Aufgabenteile:
1. Kopieren Sie aus dem Artikel über den 96-jährigen Fahrlehrer wortgetreu die Passage von „Tochter Brigitte hat“ bis „mehrstündige Auffrischungskurse an.“.
2. Übersetzen Sie diesen Satz aus dem Artikel über den 96-jährigen Fahrlehrer ins Englische: „Seit 1955 ist Dubovszky Fahrlehrer, 1973 eröffnete er seine eigene Fahrschule in Graz und baute den damals ersten Übungsplatz Österreichs.“
3. Nennen Sie alle Personen, die im Artikel über den 96-jährigen Fahrlehrer mit Namen genannt werden.

Textblock:
_ _ _ _ _

96-jähriger Fahrlehrer gibt Gas

Voller Elan im Auto: Ladislaus Dubovszky
Ladislaus Dubovszky unterrichtet seit 1955 und hat noch immer Schüler. Seine Fahrschule bietet Extra-Service für ältere Lenker.

„Es war ja jetzt Ostern. Das ist Reifenwechselzeit. Wissen Sie, wie man das macht?“, fragt der Fahrlehrer seine Schülerin – und nimmt ihr aber die Antwort ab. „Mit einem Kreuzschlüssel und viel Kraft. Oder mit einem kräftigen Freund.“

Schülerin Lena, 19, lacht, Lehrer Ladislaus Dubovszky ebenfalls. Dann geht er zum Wagen . „So, bitte einsteigen.“ Dubovszky ist ein galanter Herr und ein Ausbilder alter Schule: Mit 96 Jahren ist er Österreichs ältester Fahrlehrer. Und er ist noch immer aktiv im Einsatz, auf ausdrücklichen Wunsch von Kunden. „Und wenn mich meine Tochter braucht. Für die schwierigen Fälle“, schmunzelt er. „Es gibt ja Leute, die sich fürchten, wenn jemand zu schnell fährt. Da bin ich dann der Richtige.“

Der Traumberuf

96-jähriger Fahrlehrer gibt Gas

Ladislaus Dubovszky mit Tochter Brigitte

Seit 1955 ist Dubovszky Fahrlehrer, 1973 eröffnete er seine eigene Fahrschule in Graz und baute den damals ersten Übungsplatz Österreichs. „Es ist ein Traumberuf geworden. Sonst hätte ich das ja nicht so lange gemacht. Der Kontakt zu Menschen, reden, erklären, das macht mir Freude.“ Freude bereitet dem 96-Jährigen nicht nur das Lehren, sondern auch das Autofahren. Von Graz an die ungarische Grenze „fahr ich in der Früh hin und am Abend zurück. Für mich ist das kein Problem, aber meine Tochter macht sich Sorgen“, schildert Dubovszky.

Tochter Brigitte hat die Fahrschule ihres Vaters übernommen und sich etwas für ältere Lenker einfallen lassen: Sie bietet gemeinsam mit dem „SeniorInnen-Büro“ der Stadt Graz kostenlose, mehrstündige Auffrischungskurse an.

„Wir wollen den Senioren die Angst nehmen“, begründet die Grazerin. „Oft reichen ein paar Tipps, ein paar Perfektionsstunden, damit man sich wieder sicher fühlt.“ Das Potenzial könnte groß sein, schätzt der zuständige Stadtrat Kurt Hohensinner, ÖVP: 62.518 in Graz gemeldete Menschen sind älter als 60 Jahre. Österreichweit sind Schätzungen zufolge 15 Prozent aller Verkehrsteilnehmer älter als 65 Jahre.

_ _ _ _ _

Gegebene Zeilen:
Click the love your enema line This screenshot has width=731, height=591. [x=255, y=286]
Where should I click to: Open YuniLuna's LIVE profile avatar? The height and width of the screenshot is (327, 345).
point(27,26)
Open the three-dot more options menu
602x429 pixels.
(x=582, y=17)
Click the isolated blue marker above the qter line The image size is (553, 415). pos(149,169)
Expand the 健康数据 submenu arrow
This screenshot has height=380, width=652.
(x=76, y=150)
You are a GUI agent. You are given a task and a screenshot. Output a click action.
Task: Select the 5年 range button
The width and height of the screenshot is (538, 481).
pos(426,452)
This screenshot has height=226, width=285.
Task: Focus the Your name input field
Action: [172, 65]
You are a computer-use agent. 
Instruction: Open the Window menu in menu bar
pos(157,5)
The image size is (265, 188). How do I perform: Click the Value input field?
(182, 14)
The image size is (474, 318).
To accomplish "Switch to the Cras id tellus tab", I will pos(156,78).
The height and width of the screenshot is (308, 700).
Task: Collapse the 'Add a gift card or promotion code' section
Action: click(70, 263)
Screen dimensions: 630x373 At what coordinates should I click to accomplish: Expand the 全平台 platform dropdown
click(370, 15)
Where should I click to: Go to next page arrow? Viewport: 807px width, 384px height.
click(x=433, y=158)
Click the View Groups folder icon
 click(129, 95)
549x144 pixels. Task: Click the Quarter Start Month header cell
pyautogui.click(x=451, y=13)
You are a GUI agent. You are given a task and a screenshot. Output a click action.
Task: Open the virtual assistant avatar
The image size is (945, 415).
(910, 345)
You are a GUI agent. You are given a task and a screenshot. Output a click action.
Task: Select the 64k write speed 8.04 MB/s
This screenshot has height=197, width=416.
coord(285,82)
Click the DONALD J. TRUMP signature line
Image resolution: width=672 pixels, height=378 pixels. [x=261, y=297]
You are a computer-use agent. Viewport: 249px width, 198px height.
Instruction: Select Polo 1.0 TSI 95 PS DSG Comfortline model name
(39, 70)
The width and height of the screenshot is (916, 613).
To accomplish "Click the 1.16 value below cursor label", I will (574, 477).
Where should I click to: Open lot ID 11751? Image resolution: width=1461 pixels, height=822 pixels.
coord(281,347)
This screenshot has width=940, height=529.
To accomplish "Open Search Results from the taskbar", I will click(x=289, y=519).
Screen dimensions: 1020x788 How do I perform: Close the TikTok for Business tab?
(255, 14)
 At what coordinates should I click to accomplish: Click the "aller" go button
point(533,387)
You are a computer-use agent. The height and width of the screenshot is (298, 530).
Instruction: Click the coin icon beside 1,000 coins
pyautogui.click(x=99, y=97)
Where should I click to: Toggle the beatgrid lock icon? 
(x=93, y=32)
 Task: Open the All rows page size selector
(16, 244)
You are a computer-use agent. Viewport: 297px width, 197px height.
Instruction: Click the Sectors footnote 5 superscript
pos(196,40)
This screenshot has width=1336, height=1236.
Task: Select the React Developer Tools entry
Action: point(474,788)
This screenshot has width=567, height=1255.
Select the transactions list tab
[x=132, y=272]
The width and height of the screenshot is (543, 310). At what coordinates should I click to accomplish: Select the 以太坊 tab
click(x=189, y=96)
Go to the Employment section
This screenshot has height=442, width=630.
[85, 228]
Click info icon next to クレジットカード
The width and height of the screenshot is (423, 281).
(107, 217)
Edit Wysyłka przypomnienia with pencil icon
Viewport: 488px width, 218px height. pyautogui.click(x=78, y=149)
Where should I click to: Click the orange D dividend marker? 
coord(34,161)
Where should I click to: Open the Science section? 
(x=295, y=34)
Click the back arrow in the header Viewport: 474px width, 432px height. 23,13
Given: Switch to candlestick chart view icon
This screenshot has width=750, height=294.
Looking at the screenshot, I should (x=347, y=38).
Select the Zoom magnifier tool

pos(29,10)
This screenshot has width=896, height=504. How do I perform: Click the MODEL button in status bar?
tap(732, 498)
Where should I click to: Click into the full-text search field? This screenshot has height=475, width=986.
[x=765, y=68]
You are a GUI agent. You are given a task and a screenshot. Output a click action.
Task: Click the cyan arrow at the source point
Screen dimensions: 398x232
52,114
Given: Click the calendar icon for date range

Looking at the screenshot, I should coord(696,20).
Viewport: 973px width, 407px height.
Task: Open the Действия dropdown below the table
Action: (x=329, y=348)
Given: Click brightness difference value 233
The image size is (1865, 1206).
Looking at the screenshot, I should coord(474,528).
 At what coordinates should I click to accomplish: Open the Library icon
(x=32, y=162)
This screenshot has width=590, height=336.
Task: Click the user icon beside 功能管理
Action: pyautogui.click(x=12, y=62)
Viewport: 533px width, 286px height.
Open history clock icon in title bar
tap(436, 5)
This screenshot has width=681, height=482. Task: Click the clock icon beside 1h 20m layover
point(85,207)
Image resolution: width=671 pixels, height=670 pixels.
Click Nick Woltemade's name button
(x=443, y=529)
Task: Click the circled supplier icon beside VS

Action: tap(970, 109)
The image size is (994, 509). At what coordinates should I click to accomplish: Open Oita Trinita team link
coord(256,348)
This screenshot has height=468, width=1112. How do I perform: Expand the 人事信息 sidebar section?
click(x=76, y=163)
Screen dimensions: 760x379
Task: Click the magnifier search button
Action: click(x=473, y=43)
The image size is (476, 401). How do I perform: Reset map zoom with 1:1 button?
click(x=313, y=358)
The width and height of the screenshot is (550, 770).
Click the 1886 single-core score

_ _ _ _ _

Lösungen:
1.
Tochter Brigitte hat die Fahrschule ihres Vaters übernommen und sich etwas für ältere Lenker einfallen lassen: Sie bietet gemeinsam mit dem „SeniorInnen-Büro“ der Stadt Graz kostenlose, mehrstündige Auffrischungskurse an.

2. Dubovszky has been a driving instructor since 1955; in 1973 he opened his own driving school in Graz and built what was then Austria's first practice area.

3. Ladislaus Dubovszky, Lena, Brigitte, Kurt Hohensinner